■ WHAT YOU WILL DO: Would you please report how many lines of the listing contain "computer"? Reply with that number only.

### SOURCE RECORDS

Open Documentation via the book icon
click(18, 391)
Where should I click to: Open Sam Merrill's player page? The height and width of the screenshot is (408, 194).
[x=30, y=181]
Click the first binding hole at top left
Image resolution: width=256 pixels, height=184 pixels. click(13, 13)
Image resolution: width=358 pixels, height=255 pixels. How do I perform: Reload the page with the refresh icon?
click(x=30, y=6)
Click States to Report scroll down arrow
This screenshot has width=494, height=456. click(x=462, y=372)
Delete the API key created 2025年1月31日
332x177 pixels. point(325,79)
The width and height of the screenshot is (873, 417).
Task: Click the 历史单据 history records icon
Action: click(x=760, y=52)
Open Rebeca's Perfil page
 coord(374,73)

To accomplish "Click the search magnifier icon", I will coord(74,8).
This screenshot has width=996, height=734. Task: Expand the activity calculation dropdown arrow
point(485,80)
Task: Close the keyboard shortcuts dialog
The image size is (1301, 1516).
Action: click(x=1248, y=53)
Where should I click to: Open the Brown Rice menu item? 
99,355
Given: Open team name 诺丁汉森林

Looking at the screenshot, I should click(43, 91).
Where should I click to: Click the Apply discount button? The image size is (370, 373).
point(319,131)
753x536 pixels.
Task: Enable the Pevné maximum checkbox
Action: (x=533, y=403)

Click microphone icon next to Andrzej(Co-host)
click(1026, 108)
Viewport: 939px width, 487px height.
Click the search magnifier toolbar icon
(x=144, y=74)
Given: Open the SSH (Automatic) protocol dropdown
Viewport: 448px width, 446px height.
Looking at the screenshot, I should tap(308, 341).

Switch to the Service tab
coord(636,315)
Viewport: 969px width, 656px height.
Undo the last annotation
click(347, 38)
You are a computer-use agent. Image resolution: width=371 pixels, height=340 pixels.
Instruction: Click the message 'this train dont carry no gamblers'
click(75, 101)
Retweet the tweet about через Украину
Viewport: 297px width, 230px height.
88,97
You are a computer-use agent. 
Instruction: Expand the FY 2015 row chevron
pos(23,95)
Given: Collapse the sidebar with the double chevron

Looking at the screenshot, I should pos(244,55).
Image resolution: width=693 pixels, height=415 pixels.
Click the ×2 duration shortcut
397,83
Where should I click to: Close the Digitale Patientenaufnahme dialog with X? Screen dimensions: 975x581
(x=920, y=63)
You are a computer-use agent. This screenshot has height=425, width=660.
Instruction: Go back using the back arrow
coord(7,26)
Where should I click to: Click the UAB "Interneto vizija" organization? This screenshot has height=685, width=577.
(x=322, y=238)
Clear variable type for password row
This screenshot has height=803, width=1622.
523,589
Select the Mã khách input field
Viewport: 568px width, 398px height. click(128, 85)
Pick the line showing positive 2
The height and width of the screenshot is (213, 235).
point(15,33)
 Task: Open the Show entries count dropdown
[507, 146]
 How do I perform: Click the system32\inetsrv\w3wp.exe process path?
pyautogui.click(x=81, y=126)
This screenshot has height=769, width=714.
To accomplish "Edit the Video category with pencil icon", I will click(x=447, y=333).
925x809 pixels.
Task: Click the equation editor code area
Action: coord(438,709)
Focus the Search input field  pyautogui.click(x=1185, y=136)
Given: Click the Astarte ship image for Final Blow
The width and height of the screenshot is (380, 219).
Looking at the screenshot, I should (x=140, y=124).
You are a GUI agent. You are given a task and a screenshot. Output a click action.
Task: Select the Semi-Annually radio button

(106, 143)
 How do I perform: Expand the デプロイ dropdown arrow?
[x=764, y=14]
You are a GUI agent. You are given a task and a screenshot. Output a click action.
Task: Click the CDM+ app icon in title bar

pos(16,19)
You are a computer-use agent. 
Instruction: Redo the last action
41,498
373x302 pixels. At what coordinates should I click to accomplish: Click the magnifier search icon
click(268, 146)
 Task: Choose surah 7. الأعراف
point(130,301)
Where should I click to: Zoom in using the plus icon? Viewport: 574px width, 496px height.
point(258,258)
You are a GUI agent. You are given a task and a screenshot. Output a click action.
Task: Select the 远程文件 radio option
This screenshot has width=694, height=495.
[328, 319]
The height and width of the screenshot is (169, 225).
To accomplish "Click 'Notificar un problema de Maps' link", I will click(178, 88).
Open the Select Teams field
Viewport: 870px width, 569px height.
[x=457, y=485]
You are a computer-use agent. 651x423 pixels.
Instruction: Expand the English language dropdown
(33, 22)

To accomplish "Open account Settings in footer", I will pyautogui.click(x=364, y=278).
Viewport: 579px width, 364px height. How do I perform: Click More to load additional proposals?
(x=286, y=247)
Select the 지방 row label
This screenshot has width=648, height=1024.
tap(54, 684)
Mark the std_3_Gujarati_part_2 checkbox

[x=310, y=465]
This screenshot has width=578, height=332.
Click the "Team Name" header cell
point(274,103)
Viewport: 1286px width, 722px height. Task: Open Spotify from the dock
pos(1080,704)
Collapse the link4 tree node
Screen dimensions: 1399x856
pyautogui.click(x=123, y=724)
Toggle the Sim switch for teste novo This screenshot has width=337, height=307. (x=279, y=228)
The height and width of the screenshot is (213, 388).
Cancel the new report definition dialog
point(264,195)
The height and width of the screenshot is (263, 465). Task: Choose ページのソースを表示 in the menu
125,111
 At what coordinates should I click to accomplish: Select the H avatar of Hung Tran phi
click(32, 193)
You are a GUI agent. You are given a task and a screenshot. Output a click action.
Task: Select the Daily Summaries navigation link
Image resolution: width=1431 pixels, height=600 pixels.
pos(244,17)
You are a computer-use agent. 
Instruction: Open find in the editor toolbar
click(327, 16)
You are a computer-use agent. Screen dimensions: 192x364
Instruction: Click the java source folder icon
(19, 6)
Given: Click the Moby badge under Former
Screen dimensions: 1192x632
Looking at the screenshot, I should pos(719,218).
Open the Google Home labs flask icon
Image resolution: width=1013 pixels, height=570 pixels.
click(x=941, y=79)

######

■ ANSWER BELOW: 7